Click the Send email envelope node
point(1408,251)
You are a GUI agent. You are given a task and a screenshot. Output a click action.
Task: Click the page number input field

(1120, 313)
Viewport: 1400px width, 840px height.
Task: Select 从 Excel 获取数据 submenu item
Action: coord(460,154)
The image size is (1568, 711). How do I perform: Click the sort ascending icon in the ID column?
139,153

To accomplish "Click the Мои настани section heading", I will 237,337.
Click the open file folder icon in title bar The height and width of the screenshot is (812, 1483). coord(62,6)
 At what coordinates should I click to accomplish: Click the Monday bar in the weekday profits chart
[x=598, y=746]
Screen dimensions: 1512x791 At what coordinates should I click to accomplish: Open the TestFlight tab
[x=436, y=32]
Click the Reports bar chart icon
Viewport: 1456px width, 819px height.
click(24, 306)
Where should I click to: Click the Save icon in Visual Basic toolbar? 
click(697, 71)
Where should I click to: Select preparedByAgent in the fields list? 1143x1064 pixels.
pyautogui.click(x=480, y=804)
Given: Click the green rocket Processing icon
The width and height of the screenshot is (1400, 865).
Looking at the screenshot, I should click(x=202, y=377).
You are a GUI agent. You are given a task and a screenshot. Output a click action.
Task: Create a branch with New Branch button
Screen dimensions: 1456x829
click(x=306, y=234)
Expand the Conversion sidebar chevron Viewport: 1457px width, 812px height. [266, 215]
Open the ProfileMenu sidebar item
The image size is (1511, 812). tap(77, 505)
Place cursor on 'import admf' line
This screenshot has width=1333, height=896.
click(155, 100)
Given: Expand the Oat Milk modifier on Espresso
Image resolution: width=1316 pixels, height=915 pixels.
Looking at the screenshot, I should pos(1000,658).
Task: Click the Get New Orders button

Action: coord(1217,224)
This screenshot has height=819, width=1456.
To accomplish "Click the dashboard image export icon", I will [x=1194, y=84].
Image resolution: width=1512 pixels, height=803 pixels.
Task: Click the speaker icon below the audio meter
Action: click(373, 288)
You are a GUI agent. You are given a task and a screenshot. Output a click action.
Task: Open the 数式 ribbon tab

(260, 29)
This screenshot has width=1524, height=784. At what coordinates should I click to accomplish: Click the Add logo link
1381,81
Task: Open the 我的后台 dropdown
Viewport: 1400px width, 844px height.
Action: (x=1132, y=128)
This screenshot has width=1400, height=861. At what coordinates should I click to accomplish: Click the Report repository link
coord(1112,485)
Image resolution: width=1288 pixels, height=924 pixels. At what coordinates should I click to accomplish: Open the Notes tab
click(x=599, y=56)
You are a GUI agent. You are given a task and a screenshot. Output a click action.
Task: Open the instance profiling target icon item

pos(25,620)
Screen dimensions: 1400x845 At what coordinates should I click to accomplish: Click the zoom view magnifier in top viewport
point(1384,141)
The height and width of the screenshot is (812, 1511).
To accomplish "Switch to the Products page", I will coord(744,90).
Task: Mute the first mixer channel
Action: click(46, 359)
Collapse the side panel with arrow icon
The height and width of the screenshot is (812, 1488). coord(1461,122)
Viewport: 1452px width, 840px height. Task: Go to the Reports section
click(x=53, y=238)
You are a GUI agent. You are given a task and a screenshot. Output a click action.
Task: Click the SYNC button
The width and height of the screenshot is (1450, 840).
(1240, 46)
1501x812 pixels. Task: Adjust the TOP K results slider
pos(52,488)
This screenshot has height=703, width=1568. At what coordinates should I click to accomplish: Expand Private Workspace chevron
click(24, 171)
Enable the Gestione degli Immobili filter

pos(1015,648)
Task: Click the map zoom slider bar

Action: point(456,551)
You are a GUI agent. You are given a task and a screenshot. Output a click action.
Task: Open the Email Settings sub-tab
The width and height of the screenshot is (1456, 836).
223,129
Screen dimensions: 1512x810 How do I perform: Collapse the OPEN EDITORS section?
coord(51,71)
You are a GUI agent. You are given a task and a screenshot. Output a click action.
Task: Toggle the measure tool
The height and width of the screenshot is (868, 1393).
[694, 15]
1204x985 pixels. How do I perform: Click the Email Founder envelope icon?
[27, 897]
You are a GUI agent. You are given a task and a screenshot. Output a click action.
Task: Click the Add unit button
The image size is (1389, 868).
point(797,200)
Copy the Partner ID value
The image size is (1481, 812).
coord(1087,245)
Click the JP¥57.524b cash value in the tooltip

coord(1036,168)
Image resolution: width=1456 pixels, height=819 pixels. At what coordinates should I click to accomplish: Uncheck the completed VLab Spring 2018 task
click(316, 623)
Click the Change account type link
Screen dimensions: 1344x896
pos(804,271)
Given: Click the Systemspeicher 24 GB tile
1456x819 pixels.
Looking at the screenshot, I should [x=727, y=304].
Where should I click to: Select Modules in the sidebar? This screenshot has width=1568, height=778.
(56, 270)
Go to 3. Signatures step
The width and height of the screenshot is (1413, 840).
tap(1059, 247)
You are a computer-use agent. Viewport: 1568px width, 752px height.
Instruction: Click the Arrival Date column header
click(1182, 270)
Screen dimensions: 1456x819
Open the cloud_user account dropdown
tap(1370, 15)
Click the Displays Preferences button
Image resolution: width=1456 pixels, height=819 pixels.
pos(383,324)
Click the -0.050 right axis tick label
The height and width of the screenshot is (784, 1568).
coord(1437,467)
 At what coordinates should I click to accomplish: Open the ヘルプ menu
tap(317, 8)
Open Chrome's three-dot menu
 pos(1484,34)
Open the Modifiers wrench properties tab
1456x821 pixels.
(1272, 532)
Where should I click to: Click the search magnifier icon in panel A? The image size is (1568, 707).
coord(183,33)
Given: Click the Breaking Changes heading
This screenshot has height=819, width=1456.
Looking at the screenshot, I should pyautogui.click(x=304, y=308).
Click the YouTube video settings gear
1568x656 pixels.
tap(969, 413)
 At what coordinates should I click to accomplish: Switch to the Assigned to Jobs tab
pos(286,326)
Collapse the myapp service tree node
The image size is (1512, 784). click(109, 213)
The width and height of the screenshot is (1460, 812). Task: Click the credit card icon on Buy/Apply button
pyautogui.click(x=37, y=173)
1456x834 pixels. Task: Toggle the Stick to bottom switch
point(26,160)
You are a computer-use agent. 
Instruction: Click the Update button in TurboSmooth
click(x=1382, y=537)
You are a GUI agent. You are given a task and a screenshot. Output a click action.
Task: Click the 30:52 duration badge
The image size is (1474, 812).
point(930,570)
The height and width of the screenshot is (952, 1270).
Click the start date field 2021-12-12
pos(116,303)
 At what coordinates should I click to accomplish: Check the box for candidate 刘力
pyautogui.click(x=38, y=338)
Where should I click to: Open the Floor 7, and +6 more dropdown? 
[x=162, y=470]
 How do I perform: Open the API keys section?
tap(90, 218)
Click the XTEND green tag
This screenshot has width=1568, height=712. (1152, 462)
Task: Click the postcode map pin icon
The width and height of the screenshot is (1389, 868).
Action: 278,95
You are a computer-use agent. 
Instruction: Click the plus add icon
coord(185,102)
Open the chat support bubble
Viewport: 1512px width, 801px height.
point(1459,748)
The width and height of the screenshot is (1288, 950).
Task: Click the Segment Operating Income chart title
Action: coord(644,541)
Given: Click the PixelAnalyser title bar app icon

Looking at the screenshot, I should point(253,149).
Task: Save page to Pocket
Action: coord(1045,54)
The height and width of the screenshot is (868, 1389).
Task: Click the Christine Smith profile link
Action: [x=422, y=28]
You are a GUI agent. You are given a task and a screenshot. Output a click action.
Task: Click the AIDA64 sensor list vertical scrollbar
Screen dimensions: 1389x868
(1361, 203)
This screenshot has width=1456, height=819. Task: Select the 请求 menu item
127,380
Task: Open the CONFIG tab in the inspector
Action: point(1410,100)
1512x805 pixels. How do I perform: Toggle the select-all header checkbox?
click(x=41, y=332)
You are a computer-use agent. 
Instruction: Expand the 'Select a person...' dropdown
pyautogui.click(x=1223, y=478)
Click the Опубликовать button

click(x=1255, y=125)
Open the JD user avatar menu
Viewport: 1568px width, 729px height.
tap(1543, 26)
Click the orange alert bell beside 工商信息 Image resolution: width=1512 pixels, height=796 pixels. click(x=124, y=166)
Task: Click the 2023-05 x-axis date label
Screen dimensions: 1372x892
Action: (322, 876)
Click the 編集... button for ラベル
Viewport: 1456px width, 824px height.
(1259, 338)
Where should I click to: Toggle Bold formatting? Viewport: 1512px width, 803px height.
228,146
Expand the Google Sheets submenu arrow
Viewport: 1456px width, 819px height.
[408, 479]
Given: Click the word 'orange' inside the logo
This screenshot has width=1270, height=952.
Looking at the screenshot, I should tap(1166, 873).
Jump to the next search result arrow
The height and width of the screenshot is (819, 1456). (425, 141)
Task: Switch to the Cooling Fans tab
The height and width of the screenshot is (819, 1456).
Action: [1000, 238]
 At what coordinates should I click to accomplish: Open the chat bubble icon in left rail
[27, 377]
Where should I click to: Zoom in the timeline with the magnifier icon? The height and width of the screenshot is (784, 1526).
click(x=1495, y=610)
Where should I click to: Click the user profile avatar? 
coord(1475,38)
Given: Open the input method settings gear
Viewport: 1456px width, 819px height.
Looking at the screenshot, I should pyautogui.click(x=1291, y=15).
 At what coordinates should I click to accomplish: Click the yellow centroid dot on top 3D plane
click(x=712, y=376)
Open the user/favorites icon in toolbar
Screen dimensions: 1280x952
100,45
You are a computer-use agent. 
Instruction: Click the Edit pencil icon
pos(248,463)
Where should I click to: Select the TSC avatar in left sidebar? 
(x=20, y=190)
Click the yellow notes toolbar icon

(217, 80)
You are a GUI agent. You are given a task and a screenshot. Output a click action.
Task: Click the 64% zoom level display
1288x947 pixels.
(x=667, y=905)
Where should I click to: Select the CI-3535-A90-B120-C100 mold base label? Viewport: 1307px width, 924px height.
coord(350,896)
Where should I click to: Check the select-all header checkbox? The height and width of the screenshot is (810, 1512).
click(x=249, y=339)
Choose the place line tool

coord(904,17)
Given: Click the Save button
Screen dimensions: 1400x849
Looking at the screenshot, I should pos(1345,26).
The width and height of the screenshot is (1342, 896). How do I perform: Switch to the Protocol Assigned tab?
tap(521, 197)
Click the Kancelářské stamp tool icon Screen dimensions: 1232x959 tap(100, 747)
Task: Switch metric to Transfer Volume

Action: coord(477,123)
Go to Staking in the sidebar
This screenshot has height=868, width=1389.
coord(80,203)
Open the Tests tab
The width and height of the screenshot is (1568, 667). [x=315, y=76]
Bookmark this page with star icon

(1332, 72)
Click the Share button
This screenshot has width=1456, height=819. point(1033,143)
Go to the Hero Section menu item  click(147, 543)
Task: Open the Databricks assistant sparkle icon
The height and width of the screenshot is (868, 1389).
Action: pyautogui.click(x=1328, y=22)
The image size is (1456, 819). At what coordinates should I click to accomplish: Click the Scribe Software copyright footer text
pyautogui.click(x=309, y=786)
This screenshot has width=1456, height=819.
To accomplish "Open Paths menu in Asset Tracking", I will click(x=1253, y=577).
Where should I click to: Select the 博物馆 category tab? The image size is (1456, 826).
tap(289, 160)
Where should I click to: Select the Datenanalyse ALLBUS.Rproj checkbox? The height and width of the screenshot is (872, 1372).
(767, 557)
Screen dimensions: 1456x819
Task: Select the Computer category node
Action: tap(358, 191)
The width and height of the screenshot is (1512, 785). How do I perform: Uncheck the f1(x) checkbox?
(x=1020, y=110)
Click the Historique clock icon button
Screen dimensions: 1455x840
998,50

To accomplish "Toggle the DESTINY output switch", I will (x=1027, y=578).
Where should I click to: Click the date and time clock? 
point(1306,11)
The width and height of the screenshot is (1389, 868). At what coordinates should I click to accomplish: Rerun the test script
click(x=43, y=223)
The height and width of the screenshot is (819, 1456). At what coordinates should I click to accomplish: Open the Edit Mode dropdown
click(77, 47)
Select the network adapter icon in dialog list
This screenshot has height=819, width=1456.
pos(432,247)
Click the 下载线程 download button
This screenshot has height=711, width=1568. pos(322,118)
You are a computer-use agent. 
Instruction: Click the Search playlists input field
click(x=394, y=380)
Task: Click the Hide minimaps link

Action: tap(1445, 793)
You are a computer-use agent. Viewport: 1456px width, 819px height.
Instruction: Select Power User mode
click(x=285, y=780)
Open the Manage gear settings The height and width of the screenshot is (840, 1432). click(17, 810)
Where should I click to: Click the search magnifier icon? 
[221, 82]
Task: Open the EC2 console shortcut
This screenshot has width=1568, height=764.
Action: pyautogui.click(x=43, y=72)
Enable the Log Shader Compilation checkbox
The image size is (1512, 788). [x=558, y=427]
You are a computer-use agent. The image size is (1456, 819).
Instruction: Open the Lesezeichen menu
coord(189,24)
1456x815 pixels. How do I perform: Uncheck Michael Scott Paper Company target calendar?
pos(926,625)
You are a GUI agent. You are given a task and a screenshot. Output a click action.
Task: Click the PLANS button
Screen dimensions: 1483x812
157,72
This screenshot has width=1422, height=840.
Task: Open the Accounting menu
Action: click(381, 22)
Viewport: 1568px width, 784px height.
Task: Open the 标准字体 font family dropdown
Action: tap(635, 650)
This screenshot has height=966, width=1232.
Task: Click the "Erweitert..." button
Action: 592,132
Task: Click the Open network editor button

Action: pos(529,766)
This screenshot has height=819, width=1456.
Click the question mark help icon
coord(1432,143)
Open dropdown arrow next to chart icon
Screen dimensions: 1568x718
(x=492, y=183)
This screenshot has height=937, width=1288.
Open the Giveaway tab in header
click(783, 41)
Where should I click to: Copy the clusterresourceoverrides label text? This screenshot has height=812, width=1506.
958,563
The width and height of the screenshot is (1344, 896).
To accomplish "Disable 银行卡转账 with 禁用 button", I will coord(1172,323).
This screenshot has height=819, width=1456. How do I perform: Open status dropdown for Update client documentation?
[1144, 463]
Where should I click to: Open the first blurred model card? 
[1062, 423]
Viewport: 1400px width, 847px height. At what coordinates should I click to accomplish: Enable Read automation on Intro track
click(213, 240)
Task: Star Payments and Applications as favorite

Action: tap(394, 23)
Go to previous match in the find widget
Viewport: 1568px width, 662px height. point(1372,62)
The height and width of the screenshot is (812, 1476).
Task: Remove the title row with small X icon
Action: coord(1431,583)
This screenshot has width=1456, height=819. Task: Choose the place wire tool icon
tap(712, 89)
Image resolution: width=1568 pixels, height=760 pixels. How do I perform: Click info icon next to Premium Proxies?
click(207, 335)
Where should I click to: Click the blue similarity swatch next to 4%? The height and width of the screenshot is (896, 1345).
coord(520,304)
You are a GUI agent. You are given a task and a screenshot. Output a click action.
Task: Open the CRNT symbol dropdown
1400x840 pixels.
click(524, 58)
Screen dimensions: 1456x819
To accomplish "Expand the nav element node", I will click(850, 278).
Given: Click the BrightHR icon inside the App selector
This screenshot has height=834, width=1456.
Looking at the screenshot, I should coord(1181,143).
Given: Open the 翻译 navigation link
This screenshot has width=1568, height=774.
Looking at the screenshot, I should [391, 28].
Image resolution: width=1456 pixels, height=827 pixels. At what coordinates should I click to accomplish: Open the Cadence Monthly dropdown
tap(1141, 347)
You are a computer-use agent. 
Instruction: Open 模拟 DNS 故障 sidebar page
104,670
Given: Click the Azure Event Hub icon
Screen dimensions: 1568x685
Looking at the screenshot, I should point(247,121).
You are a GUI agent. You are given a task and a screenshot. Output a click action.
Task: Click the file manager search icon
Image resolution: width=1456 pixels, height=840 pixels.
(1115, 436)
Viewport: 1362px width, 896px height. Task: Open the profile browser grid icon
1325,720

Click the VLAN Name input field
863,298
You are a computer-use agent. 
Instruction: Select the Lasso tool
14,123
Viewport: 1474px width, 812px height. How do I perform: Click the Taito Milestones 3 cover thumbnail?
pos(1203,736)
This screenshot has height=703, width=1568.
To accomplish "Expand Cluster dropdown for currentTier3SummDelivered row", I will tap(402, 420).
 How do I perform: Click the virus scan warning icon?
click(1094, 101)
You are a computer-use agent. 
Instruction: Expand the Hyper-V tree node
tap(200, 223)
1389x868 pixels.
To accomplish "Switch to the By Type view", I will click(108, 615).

=-=-=

Search the listing for "orange" and copy each line holding it.

## TASK ANSWER
Click the orange alert bell beside 工商信息 Image resolution: width=1512 pixels, height=796 pixels. click(x=124, y=166)
Given: Click the word 'orange' inside the logo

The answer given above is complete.